Tatsächlich sind die Parkscheinautomaten an der Wohlenberger Wiek längst auf Wohnmobile eingerichtet. Die von Bürgermeister Guntram Jung vorgeschlagene Programmierung der Automaten vor Saisonbeginn dürfte damit wegfallen. An den Automaten wird auf die Tagesgebühr von zehn Euro für Wohnmobile hingewiesen und es ist erklärt, wie der Tarif angewählt wird. In 2015 wurden an den vier Automaten an der Wohlenberger Wiek insgesamt 63672,75 Euro an Parkgebühren eingenommen. Dabei ist nicht einzeln ausgewiesen, wie viele Tickets für Wohnmobile gekauft wurden.

Was die Klützer Kommunalpolitiker dennoch verhindern wollen, ist, dass Reisende im Wohnmobil die Parkplätze der Stadt als Campingplatz nutzen. In der Straßenverkehrsordnung ist erklärt, dass es als Sondernutzung zu werten ist, wenn am Wohnmobil Tisch und Stühle aufgebaut, eine Markise ausgefahren oder ein Vorzelt aufgebaut wird. Gleiches gilt für mehrfaches Übernachten an derselben Stelle. Für eine solche Sondernutzung muss eine Genehmigung erteilt werden. „Das müsste auch kontrolliert werden“, sagte Ausschussmitglied Hartwig Holst.

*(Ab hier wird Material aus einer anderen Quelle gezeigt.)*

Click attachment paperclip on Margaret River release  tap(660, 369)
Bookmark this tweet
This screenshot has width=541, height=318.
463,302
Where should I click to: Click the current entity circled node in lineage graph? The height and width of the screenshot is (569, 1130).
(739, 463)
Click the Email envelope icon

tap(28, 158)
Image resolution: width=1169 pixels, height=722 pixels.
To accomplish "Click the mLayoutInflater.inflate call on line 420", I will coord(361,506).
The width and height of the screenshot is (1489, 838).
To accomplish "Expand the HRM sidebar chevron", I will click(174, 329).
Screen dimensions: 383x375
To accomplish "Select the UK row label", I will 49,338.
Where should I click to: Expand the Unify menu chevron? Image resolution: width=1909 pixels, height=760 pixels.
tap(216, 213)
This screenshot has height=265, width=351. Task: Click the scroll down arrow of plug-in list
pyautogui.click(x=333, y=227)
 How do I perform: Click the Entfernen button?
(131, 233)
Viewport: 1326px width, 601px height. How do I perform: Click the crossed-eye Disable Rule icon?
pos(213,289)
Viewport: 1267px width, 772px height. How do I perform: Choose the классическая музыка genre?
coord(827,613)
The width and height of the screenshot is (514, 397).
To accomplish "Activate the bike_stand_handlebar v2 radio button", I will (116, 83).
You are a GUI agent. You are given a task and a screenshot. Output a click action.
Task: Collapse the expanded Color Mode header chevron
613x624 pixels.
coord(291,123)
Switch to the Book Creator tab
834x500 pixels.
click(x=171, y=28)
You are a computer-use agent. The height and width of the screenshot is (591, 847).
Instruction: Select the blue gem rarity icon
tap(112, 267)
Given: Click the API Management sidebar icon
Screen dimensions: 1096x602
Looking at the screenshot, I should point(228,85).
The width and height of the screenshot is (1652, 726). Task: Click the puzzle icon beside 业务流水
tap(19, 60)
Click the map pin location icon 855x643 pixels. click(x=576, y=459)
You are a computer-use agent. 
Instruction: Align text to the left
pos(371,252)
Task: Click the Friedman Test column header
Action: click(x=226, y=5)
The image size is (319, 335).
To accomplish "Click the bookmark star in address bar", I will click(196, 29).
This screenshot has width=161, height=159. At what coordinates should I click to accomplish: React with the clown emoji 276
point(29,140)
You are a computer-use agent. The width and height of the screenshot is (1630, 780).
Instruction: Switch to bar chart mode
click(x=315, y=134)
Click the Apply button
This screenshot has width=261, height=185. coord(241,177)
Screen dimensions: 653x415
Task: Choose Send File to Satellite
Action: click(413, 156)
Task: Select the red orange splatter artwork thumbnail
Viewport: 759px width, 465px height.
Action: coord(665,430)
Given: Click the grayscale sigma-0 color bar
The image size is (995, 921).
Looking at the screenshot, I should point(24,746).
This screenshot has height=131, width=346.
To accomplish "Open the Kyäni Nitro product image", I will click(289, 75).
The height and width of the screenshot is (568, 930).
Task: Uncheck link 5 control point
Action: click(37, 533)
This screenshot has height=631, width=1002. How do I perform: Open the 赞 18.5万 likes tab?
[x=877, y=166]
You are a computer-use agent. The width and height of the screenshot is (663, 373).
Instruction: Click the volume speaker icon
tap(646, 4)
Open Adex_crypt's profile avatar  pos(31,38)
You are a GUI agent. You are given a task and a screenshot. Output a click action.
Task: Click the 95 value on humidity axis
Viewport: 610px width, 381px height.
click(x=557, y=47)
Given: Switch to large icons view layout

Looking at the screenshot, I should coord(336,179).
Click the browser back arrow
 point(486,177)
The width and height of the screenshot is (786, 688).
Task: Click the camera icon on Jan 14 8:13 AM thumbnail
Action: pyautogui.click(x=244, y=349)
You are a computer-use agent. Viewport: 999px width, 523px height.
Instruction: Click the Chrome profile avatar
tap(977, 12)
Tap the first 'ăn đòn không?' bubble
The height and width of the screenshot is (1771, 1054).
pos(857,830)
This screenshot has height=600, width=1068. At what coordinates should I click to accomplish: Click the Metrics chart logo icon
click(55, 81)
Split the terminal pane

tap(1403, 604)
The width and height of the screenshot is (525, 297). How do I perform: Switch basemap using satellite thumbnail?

Ganz anders geht die Gemeinde Kalkhorst mit Wohnmobilen auf ihren Parkplätzen um. Im Gemeindegebiet, wie im Ortsteil Groß Schwansee, kostet es 25 Euro pro Nacht, mit dem Wohnmobil zu parken. Ein Klützer Einwohner vermutete in der Sitzung des Wirtschafts-, Tourismus- und Umweltausschusses, dass so Wohnmobilisten abgeschreckt werden sollen. Tatsächlich will die Gemeinde Kalkhorst offenbar das Parken von Wohnmobilen auf ihren Parkplätzen ganz verbieten. Das besagt zumindest eine Vorlage für die Sitzung des Kalkhorster Finanzausschusses, der heute tagt.